Your objective
Whichever lines include the word "using", copy them as they appear in the data.

[[ Extracted information, beginning ]]

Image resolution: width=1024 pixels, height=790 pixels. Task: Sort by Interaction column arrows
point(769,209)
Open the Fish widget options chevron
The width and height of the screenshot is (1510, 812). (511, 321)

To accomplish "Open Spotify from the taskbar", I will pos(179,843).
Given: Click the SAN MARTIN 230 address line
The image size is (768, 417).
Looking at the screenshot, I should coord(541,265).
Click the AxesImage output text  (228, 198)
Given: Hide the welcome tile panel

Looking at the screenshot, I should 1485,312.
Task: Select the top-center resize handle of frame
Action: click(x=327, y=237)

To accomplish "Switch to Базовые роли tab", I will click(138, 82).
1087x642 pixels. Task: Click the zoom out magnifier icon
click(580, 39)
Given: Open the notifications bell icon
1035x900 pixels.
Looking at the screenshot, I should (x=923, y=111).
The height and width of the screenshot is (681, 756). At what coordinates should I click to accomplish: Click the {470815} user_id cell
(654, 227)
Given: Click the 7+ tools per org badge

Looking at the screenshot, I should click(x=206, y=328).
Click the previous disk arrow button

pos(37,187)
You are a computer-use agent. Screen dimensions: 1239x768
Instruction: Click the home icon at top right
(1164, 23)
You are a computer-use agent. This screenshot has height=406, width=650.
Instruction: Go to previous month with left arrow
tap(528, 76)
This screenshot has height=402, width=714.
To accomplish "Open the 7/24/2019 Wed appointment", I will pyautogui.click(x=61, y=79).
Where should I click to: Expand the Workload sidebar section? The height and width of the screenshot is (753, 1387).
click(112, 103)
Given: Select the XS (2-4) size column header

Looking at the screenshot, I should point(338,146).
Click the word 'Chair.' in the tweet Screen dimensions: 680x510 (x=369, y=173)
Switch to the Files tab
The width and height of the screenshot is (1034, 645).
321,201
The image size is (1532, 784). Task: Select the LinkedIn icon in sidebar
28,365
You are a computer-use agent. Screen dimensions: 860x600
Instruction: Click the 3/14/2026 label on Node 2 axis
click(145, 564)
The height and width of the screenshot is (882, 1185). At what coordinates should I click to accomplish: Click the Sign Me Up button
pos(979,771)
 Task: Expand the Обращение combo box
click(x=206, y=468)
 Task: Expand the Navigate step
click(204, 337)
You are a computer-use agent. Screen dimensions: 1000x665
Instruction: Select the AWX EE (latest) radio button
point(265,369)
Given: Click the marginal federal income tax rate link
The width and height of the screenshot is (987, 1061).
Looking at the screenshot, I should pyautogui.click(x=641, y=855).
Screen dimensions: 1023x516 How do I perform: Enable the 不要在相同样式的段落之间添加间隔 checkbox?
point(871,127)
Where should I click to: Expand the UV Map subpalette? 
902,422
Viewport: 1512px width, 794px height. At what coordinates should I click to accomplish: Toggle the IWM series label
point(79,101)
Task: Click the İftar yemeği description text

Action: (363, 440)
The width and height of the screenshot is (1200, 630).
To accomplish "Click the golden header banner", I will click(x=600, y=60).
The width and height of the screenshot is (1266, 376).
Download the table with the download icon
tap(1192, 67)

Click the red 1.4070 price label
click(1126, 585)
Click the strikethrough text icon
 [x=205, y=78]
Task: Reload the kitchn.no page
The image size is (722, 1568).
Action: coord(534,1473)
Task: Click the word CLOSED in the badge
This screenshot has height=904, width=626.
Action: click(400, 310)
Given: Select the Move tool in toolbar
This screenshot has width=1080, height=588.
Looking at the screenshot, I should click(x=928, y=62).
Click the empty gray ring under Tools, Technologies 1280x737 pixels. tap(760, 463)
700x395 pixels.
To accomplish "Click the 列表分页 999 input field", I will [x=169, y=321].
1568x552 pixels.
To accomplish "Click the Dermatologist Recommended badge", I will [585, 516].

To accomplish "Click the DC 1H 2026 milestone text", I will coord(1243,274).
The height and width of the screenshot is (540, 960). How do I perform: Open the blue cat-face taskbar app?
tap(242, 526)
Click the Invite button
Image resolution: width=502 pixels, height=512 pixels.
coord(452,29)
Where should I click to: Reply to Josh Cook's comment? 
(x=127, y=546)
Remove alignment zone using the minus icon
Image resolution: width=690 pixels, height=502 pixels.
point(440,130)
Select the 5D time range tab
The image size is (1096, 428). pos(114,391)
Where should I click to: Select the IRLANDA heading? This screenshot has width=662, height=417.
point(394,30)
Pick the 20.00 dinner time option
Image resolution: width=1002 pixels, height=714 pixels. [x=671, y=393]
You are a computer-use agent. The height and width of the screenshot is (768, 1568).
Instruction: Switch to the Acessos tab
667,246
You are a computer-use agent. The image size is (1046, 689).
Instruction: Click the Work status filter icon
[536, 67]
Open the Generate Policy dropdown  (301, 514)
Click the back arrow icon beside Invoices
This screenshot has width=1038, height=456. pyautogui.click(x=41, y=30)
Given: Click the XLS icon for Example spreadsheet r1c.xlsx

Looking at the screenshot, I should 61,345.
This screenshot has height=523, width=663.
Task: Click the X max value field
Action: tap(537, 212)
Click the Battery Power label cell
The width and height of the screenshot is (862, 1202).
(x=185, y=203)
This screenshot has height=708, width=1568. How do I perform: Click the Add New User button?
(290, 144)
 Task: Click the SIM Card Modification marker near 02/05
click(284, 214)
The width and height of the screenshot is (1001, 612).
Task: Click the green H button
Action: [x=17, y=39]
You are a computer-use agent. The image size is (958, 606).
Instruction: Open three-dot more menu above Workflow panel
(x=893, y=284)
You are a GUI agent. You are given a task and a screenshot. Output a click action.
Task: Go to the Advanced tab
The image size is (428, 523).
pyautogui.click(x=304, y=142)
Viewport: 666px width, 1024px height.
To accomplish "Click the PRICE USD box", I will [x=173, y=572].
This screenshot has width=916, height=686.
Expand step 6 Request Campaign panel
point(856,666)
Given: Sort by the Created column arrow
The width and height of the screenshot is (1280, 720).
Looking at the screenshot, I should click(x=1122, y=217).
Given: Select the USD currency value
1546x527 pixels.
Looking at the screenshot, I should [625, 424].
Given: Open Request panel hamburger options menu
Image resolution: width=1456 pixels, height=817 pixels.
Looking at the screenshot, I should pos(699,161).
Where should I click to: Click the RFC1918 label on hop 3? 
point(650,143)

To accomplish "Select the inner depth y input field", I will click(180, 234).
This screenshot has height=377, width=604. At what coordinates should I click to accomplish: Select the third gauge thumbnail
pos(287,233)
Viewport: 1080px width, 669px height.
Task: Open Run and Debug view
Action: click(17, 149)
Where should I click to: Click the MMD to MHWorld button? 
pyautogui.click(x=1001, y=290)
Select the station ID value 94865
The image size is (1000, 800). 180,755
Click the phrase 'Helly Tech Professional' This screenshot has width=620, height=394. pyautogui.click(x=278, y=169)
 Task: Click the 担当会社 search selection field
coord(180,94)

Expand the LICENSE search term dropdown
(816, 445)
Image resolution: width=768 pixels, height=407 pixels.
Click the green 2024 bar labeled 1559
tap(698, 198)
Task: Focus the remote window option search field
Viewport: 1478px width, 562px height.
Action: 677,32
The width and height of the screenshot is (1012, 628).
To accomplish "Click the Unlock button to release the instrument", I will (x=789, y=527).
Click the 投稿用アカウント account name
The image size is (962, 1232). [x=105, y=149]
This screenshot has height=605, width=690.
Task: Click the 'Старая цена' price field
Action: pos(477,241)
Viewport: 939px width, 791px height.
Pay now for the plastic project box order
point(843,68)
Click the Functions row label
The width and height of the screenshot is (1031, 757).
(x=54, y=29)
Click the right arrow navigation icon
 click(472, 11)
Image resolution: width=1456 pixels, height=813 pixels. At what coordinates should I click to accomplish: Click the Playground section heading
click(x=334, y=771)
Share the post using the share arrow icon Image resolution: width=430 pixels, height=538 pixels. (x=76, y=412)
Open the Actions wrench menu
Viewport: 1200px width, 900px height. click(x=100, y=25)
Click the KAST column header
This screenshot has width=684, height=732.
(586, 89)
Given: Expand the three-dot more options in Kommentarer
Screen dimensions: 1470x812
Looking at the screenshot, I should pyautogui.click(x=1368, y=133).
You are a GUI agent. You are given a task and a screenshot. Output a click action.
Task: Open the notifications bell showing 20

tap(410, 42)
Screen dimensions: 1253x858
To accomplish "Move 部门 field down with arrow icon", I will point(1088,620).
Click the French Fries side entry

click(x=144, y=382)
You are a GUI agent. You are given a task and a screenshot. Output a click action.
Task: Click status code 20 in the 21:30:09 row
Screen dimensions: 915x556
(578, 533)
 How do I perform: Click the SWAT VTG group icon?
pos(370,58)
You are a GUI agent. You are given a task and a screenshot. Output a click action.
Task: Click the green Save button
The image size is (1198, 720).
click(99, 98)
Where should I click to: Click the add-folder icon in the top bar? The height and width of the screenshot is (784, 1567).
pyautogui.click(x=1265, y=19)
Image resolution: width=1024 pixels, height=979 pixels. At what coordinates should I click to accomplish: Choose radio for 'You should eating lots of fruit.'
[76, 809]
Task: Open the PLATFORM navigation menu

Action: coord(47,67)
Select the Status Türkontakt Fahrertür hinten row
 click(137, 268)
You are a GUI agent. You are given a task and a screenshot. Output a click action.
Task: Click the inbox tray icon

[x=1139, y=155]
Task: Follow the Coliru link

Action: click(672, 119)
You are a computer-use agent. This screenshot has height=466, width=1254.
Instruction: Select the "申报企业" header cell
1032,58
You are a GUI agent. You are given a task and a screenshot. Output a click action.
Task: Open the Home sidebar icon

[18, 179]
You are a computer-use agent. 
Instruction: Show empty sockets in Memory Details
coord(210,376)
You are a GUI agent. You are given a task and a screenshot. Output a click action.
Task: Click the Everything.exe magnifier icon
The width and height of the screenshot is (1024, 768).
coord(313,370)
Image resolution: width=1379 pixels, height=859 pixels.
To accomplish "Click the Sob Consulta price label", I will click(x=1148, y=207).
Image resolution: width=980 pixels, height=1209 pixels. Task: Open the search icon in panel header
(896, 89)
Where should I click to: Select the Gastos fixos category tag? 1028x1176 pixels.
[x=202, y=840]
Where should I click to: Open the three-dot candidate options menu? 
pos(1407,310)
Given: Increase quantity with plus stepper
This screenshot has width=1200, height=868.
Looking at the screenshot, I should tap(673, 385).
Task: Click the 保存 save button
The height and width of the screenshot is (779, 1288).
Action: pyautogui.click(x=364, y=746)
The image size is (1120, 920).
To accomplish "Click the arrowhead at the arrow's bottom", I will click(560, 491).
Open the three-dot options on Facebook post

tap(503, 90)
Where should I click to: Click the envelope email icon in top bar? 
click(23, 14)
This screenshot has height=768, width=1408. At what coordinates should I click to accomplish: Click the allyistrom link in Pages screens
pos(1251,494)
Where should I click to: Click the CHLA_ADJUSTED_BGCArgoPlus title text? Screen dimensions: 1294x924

[[ Extracted information, end ]]

Your response
Remove alignment zone using the minus icon
Share the post using the share arrow icon Image resolution: width=430 pixels, height=538 pixels. (x=76, y=412)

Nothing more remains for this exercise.